## About this task
Wherever the string "icon" appears in the entries below, return the line that holds it.

:: Supplied information

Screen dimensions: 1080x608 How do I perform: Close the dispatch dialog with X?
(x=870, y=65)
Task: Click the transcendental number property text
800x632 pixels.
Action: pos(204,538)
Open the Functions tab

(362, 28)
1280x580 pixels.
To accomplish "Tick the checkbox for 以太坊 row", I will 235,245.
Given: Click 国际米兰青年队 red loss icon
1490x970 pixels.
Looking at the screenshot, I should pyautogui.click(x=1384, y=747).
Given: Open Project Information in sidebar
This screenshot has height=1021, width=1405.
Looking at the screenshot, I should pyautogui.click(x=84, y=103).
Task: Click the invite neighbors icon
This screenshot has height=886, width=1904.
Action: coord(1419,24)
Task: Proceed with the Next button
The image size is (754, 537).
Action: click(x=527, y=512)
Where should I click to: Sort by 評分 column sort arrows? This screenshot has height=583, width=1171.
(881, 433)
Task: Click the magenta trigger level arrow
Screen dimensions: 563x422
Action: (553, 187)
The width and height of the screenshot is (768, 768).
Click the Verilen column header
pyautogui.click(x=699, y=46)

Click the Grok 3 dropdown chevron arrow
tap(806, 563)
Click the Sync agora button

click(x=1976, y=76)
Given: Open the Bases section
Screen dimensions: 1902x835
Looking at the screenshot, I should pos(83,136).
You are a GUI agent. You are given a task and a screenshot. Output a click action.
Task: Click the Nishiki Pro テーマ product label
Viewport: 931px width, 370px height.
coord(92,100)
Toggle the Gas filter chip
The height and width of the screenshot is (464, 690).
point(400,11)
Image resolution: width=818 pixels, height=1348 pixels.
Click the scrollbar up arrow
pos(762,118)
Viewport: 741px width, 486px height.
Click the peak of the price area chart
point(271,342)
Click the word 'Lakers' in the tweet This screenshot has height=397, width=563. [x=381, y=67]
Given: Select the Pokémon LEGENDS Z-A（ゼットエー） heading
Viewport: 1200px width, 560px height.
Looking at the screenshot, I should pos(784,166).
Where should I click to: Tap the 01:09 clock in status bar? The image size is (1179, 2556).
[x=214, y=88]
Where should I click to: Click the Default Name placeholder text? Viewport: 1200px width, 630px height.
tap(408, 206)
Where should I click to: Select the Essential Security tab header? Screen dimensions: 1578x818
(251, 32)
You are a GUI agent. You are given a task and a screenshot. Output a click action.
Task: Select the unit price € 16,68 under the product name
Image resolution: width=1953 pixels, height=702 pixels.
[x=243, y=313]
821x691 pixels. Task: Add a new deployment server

::::

## Exercise answer
Given: Click 国际米兰青年队 red loss icon
Task: Click the invite neighbors icon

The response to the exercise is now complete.